14 January 2013 – One of the top 10 predictions by IDC Energy Insights is that utilities in Europe, Middle East and Africa (EMEA) will spend more than US$17.5 billion on IT during 2013. Another prediction is that flexibility will be the new normal for smart grids implementation, and that regulatory procrastinations will hold back EMEA’s electricity smart metering market
It also predicts that smart grid communication approaches will continue to be heterogeneous, and consumer engagement will be the name of the game, while smart water spending will be kick-started in 2013. Other predictions are that public funding will back smart cities and that chief information officers (CIOs) will need resources capable of transforming operations. The enthusiasm for apps will see mobile fever hit utilities, and finally it is predicted that this year will see utilities embrace analytics to make sense of their big data.

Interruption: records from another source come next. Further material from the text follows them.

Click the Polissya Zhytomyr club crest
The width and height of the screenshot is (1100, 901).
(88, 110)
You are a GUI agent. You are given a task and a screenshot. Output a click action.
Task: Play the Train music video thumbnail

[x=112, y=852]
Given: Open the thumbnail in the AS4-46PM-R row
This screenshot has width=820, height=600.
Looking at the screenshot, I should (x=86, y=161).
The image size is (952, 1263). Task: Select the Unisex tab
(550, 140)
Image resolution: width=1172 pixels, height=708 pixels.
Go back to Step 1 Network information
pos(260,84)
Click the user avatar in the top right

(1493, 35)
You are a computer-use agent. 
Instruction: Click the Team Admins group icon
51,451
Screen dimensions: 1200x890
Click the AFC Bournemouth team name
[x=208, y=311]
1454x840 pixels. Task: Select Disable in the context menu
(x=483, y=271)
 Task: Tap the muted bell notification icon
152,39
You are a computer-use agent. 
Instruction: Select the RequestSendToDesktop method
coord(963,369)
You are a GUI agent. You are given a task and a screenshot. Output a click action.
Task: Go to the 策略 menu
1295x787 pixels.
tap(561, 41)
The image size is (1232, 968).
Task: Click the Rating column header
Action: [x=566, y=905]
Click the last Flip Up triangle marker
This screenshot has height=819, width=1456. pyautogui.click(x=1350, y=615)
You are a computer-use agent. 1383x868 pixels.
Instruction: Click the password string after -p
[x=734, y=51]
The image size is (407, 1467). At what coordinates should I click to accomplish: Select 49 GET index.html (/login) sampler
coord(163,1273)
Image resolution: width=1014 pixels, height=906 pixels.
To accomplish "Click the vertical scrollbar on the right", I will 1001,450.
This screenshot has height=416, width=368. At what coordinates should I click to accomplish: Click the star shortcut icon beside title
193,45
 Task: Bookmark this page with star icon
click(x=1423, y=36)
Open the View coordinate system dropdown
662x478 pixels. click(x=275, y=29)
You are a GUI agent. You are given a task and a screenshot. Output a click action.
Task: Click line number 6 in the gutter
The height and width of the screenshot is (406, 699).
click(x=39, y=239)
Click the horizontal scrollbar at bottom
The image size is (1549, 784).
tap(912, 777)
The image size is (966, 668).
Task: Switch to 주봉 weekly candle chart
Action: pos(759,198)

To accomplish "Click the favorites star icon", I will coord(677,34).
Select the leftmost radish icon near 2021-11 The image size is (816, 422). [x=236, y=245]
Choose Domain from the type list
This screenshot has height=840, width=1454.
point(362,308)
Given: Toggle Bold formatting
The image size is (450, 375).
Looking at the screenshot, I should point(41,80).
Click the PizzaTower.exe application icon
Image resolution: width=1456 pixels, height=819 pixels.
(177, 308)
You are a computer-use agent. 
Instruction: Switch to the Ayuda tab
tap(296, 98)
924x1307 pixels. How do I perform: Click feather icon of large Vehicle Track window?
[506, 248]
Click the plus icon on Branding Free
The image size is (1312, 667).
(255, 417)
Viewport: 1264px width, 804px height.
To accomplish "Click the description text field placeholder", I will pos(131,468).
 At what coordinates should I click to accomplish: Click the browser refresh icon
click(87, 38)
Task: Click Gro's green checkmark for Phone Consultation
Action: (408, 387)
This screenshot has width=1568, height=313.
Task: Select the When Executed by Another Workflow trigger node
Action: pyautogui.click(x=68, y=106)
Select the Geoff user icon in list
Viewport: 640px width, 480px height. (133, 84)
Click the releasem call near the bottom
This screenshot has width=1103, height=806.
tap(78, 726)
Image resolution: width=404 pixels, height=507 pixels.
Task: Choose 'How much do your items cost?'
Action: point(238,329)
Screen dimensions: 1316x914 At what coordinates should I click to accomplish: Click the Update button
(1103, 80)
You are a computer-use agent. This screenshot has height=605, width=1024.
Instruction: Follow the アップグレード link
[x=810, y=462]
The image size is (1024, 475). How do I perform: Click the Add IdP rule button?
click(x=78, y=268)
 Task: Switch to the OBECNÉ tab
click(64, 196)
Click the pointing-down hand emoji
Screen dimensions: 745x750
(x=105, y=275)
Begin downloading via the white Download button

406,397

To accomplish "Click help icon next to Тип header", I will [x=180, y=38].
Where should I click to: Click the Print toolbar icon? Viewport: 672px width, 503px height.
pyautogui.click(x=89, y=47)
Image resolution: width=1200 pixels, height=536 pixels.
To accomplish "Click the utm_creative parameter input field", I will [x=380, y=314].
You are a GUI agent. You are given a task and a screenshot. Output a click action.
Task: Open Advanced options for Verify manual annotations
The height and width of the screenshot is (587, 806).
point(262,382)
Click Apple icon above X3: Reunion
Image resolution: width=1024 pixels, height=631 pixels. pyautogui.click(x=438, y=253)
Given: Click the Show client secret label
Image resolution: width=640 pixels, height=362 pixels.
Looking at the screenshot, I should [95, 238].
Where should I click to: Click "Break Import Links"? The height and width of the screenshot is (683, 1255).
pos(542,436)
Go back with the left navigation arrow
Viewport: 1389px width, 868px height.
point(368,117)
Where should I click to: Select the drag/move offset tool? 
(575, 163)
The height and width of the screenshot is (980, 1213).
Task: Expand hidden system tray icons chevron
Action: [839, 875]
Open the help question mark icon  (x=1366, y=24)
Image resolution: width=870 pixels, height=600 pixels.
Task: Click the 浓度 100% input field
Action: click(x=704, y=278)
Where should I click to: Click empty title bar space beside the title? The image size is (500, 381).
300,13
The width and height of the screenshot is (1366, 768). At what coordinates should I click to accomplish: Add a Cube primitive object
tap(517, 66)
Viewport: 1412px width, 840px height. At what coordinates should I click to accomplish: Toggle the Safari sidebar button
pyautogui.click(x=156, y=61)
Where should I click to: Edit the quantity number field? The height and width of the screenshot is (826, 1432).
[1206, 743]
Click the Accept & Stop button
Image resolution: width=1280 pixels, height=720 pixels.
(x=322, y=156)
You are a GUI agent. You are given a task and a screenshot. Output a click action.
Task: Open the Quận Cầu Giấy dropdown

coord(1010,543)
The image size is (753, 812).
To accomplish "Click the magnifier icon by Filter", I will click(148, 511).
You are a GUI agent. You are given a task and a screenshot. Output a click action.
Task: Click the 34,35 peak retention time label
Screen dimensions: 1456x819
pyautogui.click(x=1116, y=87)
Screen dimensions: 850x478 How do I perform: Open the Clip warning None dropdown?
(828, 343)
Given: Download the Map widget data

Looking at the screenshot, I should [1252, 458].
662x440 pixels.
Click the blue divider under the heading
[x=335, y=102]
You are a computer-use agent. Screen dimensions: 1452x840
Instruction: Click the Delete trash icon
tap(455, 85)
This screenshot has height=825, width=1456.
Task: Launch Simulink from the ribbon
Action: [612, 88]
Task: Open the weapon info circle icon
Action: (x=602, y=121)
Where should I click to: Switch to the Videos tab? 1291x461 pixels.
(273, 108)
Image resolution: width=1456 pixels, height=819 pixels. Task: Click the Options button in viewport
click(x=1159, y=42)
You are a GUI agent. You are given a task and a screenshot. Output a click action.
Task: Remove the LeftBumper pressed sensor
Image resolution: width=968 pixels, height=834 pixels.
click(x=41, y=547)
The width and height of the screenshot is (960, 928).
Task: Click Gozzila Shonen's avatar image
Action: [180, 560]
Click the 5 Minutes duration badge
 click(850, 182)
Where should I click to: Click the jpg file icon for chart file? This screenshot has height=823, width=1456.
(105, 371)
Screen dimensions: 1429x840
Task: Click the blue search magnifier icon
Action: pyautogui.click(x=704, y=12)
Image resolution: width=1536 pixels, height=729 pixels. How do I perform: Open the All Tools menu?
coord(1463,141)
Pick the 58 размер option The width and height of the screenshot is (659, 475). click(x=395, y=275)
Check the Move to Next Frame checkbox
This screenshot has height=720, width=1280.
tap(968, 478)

"Utilities are under pressure across the EMEA region. Economic downturn in many European countries, more difficult conditions on capital and borrowing markets, and most importantly uncertainty about medium and long term return on investments are slowing down the smart energy transition. Nevertheless, renewable sources and distributed generation continue to develop, as well as investment in grids. We expect for instance that IT spend on network automation and control in EMEA will grow about 8% in 2013," Roberta Bigliani, head of EMEA, IDC Energy Insights, says.
"Flexibility will be the new normal for utilities and smart technologies are the cornerstone of the transformation across the entire value chain. Utilities will invest in analytics, mobility and cyber security. CIOs will consider alternative sourcing models to enable business agility and reduce IT investments. Different IT skill sets will be needed. Lack of a clear leadership and governance in the integration of OT/IT could undermine innovation."